A primeira explicação do Comando Militar do Leste foi que dois criminosos dentro de um veículo haviam atirado contra a equipe e que os militares “responderam à injusta agressão” e como resultado “um dos assaltantes foi a óbito no local”.
Para a Delegacia de Homicídios da Polícia Civil do Rio de Janeiro, não há nenhum indício de que os ocupantes do carro fossem bandidos ou tivessem reagido a abordagem dos militares. A Polícia ainda afirma que “tudo indica” que o veículo foi confundido com o de criminosos. Dos 10 militares envolvidos no caso, nove já estão presos.
Desde domingo, 07 de abril, – até a noite de quinta-feira –, o Presidente Jair Bolsonaro (PSL) havia postado 41 vezes em seu Twitter, sua principal ferramenta de comunicação com seus eleitores. Ele, que é capitão do Exército e comandante Supremo das Forças Armadas, na qualidade de Presidente da República, mesmo com a produção frenética na rede social, não fez qualquer menção sobre o assassinato. Durante a cerimônia comemorativa dos 100 dias de seu governo, novamente nenhuma palavra. Tratou do caso apenas por meio do porta-voz da Presidência Otávio Rêgo Barros: “que esse caso seja o mais rapidamente elucidado”, limitou-se a dizer.

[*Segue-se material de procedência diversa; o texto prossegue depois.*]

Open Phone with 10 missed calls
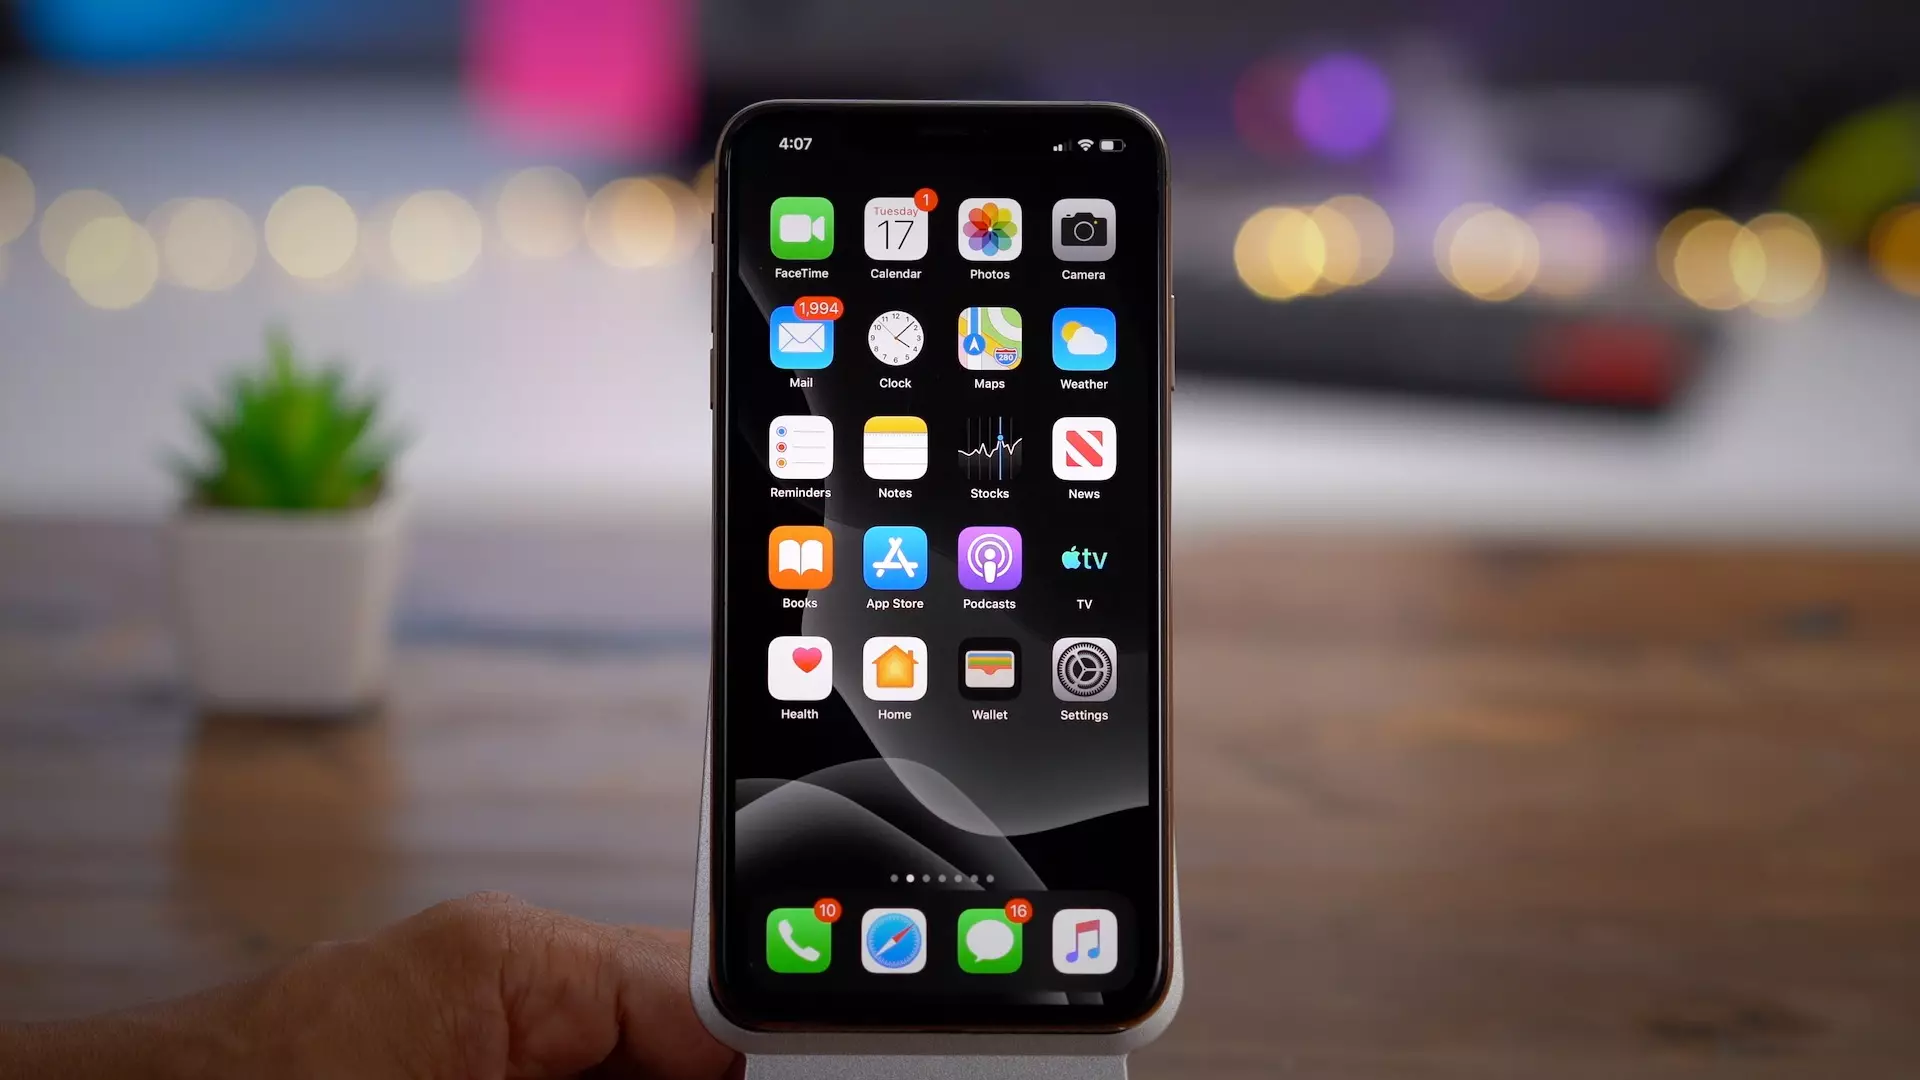The height and width of the screenshot is (1080, 1920). [800, 942]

Um brasileiro negro, trabalhador, de família simples, foi injustamente acusado de ser um bandido e fuzilado por membros do Exército na frente de seu filho de sete anos e de sua esposa.
O que fez o “mito” de quase 58 milhões de votos? Calou-se.

Eduardo Vella é jornalista e escreve em O MUNICIPIO semanalmente, aos sábados.